Reproduce the material from its start through the line containing "[1173, 427]", swapping "Log in" for "Sign in" and leaving everything else unchanged.
--- RECORDS SHOWN ---
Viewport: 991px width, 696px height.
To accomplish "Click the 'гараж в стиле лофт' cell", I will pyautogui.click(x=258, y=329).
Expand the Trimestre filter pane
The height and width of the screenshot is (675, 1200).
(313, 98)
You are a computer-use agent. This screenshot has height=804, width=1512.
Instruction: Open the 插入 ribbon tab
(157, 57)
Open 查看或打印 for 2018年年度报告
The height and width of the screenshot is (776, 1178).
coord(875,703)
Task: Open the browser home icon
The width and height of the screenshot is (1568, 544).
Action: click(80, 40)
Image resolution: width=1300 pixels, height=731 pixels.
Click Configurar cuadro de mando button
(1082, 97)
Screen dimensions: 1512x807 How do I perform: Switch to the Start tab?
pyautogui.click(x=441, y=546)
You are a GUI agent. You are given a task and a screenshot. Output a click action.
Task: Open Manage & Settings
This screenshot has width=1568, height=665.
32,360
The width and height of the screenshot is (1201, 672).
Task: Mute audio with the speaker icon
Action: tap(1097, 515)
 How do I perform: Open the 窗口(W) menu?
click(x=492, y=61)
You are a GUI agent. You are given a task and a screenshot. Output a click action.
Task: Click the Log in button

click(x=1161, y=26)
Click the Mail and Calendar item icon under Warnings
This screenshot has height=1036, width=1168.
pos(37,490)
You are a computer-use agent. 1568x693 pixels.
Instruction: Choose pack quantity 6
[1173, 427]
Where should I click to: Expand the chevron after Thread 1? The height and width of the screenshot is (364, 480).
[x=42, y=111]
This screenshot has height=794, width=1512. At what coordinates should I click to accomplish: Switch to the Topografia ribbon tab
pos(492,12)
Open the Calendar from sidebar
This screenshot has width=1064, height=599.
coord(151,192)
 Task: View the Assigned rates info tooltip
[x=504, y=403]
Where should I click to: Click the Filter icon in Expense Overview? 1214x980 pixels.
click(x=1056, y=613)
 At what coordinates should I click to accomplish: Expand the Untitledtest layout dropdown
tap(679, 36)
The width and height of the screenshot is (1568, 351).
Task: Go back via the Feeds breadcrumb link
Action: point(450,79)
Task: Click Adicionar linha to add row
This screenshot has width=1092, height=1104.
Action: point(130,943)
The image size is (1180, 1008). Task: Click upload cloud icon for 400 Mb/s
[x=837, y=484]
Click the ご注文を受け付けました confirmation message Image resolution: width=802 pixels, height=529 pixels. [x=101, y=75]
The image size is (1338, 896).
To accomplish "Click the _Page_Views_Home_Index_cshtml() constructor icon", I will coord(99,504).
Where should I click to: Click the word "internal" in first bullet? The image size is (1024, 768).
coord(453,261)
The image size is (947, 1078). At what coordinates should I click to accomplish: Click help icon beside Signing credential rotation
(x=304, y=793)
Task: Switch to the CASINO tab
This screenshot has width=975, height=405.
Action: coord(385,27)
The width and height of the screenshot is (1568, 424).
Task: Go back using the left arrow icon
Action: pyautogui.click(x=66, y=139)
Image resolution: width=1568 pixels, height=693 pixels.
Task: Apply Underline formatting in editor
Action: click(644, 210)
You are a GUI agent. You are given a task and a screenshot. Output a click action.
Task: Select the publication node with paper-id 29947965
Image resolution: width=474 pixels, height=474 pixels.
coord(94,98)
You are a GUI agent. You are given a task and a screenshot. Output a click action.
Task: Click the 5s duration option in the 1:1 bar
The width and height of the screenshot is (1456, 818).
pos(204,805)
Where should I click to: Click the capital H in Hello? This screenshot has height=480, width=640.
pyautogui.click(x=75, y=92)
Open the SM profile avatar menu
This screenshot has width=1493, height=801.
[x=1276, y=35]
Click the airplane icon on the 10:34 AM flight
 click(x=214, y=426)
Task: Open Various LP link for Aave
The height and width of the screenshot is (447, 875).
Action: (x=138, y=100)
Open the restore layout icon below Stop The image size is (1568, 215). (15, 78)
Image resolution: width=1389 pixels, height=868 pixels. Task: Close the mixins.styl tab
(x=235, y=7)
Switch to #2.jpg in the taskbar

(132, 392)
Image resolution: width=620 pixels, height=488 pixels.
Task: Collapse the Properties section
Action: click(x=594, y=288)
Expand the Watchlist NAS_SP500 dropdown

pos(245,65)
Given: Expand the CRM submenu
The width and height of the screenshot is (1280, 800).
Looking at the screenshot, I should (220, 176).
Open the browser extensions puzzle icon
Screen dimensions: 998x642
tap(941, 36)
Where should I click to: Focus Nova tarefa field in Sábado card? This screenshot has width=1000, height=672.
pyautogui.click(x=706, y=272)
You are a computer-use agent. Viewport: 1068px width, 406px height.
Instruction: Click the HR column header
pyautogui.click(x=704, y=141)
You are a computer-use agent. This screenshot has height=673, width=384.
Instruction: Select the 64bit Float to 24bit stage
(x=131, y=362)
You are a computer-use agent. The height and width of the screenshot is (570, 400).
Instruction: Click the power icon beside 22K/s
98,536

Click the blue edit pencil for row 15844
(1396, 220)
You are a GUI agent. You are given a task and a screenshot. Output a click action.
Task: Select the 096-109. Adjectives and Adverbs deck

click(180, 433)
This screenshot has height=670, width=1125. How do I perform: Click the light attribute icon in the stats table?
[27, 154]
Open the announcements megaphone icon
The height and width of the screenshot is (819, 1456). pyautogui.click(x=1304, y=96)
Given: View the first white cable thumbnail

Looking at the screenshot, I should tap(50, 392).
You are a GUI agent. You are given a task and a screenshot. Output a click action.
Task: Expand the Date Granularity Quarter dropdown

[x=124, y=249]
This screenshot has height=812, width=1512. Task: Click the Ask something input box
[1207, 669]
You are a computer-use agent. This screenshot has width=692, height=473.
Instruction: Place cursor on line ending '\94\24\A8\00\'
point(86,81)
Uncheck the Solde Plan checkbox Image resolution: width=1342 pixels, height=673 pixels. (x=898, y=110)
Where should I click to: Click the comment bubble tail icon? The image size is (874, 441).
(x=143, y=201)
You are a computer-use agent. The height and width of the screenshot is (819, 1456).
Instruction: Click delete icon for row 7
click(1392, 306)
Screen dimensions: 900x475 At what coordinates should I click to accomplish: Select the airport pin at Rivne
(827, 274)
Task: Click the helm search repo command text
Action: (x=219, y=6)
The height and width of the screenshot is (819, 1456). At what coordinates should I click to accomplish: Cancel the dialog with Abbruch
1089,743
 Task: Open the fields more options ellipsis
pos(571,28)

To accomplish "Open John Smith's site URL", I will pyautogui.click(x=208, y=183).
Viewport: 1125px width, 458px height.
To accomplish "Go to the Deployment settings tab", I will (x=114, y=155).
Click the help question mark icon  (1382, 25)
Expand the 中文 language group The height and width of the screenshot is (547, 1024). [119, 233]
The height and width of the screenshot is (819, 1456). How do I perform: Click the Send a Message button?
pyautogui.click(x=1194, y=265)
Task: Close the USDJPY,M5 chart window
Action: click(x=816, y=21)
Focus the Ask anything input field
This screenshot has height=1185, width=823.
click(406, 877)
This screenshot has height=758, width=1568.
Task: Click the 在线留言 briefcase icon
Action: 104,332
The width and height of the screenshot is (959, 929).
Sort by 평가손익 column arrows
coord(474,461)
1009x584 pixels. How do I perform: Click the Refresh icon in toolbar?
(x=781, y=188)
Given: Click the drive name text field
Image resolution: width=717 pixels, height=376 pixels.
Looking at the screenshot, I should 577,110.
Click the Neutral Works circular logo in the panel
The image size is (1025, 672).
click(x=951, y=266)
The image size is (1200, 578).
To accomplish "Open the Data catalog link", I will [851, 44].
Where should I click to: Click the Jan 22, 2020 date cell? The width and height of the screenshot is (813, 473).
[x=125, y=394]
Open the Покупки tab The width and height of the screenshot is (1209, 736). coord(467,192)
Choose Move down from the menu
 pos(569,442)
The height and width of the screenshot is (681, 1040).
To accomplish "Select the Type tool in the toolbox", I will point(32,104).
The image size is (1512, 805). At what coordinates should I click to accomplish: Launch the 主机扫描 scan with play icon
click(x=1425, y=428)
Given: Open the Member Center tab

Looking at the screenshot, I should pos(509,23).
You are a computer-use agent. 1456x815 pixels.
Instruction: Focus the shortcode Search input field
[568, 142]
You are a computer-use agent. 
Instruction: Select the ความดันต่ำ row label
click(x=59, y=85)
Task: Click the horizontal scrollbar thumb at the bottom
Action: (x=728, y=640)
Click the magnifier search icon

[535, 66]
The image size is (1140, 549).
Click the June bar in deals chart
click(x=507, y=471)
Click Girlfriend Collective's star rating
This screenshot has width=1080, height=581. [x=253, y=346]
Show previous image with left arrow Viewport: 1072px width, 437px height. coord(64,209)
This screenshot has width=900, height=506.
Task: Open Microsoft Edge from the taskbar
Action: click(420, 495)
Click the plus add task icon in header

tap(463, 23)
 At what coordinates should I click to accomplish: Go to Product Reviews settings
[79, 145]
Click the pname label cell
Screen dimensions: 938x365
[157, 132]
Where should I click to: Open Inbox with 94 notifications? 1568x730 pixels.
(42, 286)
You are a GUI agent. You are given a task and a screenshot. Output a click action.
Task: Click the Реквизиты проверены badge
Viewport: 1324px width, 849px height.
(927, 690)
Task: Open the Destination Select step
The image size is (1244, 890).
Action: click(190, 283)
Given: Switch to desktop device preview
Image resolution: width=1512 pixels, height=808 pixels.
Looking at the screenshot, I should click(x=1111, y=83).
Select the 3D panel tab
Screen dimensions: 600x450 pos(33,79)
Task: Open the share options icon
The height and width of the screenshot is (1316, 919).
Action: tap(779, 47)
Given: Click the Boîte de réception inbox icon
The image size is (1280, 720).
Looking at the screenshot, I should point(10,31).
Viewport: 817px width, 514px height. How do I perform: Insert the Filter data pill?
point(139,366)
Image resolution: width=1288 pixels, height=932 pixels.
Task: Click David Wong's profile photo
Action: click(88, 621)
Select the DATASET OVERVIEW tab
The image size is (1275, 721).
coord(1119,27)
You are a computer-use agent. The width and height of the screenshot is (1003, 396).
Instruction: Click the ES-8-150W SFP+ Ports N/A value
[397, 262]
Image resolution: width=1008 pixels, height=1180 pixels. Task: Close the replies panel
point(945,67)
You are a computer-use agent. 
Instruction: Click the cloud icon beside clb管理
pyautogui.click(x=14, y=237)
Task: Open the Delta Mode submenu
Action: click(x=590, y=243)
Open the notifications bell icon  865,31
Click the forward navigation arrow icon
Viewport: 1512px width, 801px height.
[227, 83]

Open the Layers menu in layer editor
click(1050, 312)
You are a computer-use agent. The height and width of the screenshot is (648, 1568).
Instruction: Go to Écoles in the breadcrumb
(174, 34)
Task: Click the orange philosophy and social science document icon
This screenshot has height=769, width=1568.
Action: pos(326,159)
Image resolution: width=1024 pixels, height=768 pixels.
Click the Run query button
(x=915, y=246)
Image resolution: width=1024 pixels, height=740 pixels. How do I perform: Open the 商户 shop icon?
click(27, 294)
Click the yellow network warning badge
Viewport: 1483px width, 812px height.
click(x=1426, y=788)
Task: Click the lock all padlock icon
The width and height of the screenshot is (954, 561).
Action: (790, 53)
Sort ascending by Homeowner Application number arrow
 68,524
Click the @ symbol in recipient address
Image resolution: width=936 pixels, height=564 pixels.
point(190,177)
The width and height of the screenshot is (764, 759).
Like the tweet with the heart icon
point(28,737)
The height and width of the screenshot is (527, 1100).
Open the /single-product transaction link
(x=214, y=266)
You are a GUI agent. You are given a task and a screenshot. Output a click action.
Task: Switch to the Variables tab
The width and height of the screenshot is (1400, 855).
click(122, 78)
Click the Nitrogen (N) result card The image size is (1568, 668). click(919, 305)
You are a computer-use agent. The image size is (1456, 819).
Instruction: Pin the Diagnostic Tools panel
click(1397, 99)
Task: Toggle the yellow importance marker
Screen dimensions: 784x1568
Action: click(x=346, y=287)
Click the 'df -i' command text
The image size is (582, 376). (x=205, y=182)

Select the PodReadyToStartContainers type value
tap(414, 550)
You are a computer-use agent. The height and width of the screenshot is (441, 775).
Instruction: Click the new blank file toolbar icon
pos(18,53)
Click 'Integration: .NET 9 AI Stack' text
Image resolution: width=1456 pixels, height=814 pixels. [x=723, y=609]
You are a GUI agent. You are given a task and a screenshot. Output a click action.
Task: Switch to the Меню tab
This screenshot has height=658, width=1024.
---
• COMPLETE RESPONSE
Viewport: 991px width, 696px height.
To accomplish "Click the 'гараж в стиле лофт' cell", I will pyautogui.click(x=258, y=329).
Expand the Trimestre filter pane
The height and width of the screenshot is (675, 1200).
(313, 98)
You are a computer-use agent. This screenshot has height=804, width=1512.
Instruction: Open the 插入 ribbon tab
(157, 57)
Open 查看或打印 for 2018年年度报告
The height and width of the screenshot is (776, 1178).
coord(875,703)
Task: Open the browser home icon
The width and height of the screenshot is (1568, 544).
Action: click(80, 40)
Image resolution: width=1300 pixels, height=731 pixels.
Click Configurar cuadro de mando button
(1082, 97)
Screen dimensions: 1512x807 How do I perform: Switch to the Start tab?
pyautogui.click(x=441, y=546)
You are a GUI agent. You are given a task and a screenshot. Output a click action.
Task: Open Manage & Settings
This screenshot has width=1568, height=665.
32,360
The width and height of the screenshot is (1201, 672).
Task: Mute audio with the speaker icon
Action: tap(1097, 515)
 How do I perform: Open the 窗口(W) menu?
click(x=492, y=61)
You are a GUI agent. You are given a task and a screenshot. Output a click action.
Task: Click the Sign in button

click(x=1161, y=26)
Click the Mail and Calendar item icon under Warnings
This screenshot has height=1036, width=1168.
pos(37,490)
You are a computer-use agent. 1568x693 pixels.
Instruction: Choose pack quantity 6
[1173, 427]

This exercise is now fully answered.